Sardar, Samra; Kerr, Alish; Vaartjes, Daniëlle; Moltved, Emilie Riis; Karosiene, Edita; Gupta, Ramneek; Andersson, Åsa.
Afiliación
  • Sardar S; Section for Molecular and Cellular Pharmacology, Department of Drug Design and Pharmacology, University of Copenhagen, Copenhagen, Denmark.
  • Kerr A; Present address: Nordic Bioscience A/S, Copenhagen, Denmark.
  • Vaartjes D; Section for Molecular and Cellular Pharmacology, Department of Drug Design and Pharmacology, University of Copenhagen, Copenhagen, Denmark.
  • Moltved ER; Present address: Nuritas, Dublin, Ireland.
  • Karosiene E; Section for Molecular and Cellular Pharmacology, Department of Drug Design and Pharmacology, University of Copenhagen, Copenhagen, Denmark.
  • Gupta R; Present address: Division of Medical Inflammation Research, Department of Medical Biochemistry and Biophysics, Karolinska Institutet, Stockholm, Sweden.
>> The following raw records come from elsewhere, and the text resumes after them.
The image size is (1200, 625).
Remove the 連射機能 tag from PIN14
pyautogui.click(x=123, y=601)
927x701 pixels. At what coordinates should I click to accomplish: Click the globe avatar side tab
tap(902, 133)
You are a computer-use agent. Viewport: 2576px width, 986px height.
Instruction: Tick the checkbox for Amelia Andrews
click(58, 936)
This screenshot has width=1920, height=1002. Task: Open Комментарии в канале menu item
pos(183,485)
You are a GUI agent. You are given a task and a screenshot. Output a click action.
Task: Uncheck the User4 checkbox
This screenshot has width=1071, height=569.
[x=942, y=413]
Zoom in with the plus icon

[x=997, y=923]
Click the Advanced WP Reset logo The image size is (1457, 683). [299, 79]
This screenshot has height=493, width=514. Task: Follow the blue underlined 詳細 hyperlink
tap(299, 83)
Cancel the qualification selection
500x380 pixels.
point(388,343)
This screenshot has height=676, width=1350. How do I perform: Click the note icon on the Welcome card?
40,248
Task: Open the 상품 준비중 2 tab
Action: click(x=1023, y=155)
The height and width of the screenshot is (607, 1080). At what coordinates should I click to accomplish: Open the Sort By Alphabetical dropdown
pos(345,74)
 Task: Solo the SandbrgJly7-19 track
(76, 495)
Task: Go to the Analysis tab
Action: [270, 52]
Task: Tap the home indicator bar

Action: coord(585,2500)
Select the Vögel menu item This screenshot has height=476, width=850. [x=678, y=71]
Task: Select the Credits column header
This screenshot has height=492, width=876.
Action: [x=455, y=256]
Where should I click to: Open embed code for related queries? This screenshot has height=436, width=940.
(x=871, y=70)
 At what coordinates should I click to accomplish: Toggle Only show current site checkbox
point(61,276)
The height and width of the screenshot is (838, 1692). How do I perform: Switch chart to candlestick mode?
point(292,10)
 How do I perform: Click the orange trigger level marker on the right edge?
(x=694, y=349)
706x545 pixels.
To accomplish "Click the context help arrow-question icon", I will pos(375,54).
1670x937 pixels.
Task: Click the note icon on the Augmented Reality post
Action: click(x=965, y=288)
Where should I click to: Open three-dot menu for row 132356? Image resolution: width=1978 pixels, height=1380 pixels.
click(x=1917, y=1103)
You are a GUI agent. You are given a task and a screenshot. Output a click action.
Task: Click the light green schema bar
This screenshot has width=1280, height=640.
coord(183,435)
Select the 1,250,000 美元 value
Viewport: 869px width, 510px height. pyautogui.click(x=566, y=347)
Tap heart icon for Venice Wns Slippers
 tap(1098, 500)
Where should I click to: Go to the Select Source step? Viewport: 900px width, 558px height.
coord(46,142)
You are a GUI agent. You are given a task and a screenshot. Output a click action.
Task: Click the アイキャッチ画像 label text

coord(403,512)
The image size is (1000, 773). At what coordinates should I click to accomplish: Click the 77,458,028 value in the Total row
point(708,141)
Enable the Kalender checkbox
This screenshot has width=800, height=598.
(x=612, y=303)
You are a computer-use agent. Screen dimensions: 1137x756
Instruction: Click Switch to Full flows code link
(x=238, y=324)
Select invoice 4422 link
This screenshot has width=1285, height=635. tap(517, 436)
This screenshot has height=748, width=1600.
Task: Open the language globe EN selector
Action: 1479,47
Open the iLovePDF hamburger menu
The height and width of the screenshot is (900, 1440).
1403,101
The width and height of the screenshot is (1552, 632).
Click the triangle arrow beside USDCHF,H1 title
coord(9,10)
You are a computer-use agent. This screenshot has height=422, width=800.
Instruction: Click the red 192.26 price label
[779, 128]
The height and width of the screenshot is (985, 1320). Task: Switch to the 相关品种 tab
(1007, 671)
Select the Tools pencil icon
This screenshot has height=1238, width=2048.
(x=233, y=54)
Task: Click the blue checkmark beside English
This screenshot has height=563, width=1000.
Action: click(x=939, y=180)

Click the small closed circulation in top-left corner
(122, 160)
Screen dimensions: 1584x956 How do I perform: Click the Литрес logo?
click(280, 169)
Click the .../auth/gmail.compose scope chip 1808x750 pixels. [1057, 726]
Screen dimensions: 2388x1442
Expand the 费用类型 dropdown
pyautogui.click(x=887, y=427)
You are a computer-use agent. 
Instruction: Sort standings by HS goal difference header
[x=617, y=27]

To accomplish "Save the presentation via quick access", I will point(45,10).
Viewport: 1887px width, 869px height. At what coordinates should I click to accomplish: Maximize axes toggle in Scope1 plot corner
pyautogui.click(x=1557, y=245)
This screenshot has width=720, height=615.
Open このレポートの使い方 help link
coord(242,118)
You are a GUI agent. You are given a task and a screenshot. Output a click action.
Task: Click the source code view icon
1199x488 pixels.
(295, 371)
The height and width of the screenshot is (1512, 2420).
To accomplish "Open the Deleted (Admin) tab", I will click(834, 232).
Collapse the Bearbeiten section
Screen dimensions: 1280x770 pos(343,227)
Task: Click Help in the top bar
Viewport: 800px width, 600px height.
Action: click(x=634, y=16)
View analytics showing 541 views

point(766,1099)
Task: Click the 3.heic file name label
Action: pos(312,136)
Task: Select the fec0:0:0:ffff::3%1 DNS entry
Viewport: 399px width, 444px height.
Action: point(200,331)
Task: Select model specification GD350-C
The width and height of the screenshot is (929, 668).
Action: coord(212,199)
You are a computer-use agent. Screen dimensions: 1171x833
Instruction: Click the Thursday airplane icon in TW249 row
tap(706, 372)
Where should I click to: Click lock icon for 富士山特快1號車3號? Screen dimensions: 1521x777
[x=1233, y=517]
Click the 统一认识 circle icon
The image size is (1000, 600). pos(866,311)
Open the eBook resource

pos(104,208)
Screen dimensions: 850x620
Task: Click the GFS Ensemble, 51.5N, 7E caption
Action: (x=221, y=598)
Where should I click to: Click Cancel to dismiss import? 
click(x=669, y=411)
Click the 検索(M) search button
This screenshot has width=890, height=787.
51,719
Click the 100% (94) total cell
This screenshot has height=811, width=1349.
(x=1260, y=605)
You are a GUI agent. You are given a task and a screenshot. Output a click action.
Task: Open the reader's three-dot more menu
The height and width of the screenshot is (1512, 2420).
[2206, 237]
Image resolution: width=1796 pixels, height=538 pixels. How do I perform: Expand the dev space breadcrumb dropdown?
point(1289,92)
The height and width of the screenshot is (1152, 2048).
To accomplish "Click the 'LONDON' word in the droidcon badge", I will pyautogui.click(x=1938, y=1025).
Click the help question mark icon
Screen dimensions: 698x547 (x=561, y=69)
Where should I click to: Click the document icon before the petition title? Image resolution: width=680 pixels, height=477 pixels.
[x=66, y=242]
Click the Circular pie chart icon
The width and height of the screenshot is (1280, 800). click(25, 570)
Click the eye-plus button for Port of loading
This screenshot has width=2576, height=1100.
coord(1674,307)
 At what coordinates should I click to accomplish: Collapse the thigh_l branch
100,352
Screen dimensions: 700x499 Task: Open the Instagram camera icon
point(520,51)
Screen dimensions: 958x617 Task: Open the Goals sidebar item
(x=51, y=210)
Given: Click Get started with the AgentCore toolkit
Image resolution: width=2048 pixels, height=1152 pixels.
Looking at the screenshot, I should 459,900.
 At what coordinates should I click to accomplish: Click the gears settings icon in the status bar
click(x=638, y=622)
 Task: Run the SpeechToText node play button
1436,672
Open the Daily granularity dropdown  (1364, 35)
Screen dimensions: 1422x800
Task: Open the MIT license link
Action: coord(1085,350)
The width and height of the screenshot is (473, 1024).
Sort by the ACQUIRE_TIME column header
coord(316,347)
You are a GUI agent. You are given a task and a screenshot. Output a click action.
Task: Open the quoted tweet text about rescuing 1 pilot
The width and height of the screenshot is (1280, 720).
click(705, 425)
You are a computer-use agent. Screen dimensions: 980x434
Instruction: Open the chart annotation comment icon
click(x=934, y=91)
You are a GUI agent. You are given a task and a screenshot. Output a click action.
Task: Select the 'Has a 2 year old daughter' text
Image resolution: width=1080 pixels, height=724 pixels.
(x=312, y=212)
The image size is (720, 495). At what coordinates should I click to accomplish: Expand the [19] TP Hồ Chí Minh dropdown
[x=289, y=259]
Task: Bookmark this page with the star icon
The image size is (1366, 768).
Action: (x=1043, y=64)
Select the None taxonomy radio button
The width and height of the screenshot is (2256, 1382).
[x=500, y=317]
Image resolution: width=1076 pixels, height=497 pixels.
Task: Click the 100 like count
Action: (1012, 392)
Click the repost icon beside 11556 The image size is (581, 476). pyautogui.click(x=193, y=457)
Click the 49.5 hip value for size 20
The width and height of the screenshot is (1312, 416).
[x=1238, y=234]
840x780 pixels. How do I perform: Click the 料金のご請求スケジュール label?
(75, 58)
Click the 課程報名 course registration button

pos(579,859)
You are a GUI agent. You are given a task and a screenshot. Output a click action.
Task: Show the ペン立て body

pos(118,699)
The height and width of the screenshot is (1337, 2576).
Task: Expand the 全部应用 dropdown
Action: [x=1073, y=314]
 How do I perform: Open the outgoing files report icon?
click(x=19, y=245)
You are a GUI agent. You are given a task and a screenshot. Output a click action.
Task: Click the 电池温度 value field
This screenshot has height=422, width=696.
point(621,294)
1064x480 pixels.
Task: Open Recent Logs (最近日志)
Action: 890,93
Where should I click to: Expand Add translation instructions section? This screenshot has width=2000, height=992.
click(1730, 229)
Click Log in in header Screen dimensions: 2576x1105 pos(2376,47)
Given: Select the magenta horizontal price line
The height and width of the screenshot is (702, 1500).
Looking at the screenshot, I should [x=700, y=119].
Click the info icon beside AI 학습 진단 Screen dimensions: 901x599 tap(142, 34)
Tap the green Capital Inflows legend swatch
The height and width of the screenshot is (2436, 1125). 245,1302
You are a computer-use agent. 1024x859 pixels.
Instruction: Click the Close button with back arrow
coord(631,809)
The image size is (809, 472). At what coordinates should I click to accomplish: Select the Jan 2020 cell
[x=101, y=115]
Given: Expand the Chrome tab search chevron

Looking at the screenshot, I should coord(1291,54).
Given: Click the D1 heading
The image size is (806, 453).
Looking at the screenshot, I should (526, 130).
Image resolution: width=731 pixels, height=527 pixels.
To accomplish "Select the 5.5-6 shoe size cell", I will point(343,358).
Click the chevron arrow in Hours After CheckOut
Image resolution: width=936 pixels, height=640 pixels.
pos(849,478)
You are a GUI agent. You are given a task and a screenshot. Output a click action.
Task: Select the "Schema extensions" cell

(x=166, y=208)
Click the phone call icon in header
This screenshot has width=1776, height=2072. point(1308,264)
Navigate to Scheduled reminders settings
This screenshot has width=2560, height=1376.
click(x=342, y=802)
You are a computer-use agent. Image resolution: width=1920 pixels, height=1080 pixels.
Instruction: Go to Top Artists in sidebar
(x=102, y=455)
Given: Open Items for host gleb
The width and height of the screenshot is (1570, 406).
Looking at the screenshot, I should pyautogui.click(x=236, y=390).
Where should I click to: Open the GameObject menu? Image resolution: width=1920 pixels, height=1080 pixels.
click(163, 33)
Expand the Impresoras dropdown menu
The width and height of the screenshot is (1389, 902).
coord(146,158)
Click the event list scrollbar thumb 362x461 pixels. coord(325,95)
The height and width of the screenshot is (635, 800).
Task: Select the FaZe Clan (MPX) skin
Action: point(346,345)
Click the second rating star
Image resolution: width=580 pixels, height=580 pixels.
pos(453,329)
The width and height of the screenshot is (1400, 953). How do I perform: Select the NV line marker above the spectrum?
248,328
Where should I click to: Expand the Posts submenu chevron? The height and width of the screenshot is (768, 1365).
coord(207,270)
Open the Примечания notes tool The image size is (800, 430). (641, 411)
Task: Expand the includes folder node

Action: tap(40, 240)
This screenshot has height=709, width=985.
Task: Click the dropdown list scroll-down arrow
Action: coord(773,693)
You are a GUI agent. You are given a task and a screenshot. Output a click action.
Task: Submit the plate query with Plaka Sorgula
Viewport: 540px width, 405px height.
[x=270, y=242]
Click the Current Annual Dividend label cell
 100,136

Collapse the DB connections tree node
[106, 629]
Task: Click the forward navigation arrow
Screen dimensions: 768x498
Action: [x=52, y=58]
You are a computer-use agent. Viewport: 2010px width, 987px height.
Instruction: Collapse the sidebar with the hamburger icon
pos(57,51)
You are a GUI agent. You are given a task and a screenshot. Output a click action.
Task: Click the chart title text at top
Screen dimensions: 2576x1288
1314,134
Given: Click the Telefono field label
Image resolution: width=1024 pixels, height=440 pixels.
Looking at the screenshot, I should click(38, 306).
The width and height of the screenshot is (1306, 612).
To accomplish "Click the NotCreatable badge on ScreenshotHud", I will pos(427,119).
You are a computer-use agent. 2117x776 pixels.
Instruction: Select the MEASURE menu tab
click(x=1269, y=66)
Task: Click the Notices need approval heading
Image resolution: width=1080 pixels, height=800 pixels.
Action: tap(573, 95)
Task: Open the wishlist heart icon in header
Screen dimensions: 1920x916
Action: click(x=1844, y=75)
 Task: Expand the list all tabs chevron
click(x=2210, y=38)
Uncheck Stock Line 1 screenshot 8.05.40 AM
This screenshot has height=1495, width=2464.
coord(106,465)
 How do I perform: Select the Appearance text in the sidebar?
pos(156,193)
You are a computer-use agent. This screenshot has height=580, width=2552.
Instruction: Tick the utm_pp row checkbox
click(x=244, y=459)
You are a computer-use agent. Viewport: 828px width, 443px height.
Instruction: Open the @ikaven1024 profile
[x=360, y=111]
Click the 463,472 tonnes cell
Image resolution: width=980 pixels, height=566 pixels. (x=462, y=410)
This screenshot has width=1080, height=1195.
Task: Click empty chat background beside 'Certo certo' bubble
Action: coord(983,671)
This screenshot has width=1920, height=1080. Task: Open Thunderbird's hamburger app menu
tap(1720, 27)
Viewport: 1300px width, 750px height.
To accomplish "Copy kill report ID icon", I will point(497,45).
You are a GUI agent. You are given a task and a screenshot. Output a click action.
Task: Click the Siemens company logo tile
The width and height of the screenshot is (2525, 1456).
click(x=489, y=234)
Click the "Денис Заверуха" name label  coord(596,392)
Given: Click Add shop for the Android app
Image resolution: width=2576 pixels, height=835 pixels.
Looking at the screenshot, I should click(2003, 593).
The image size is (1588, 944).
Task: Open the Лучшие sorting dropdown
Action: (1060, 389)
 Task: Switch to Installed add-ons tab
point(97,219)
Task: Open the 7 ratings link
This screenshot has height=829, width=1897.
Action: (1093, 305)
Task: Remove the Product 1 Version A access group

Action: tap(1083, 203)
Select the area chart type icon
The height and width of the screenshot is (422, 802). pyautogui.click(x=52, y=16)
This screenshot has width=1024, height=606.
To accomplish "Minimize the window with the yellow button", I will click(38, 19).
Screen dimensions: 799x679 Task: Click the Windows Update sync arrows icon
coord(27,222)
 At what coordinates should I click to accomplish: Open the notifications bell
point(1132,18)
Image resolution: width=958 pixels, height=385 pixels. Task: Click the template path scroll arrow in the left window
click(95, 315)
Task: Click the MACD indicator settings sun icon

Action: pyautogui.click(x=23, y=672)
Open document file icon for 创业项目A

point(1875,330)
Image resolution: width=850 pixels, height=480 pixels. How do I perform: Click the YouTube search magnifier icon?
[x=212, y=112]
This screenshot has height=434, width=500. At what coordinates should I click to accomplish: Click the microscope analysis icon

  • Andersson Å; Section for Molecular and Cellular Pharmacology, Department of Drug Design and Pharmacology, University of Copenhagen, Copenhagen, Denmark.
Arthritis Res Ther ; 21(1): 16, 2019 01 10.
Article en En | MEDLINE | ID: mdl-30630509
BACKGROUND: Development of autoimmune diseases is the result of a complex interplay between hereditary and environmental factors, with multiple genes contributing to the pathogenesis in human disease and in experimental models for disease. The T-box protein 3 is a transcriptional repressor essential during early embryonic development, in the formation of bone and additional organ systems, and in tumorigenesis. METHODS: With the aim to find novel genes important for autoimmune inflammation, we have performed genetic studies of collagen-induced arthritis (CIA), a mouse experimental model for rheumatoid arthritis. RESULTS: We showed that a small genetic fragment on mouse chromosome 5, including Tbx3 and three additional protein-coding genes, is linked to severe arthritis and high titers of anti-collagen antibodies. Gene expression studies have revealed differential expression of Tbx3 in B cells, where low expression was accompanied by a higher B cell response upon B cell receptor stimulation in vitro. Furthermore, we showed that serum TBX3 levels rise concomitantly with increasing severity of CIA. CONCLUSIONS: From these results, we suggest that TBX3 is a novel factor important for the regulation of gene transcription in the immune system and that genetic polymorphisms, resulting in lower expression of Tbx3, are contributing to a more severe form of CIA and high titers of autoantibodies. We also propose TBX3 as a putative diagnostic biomarker for rheumatoid arthritis.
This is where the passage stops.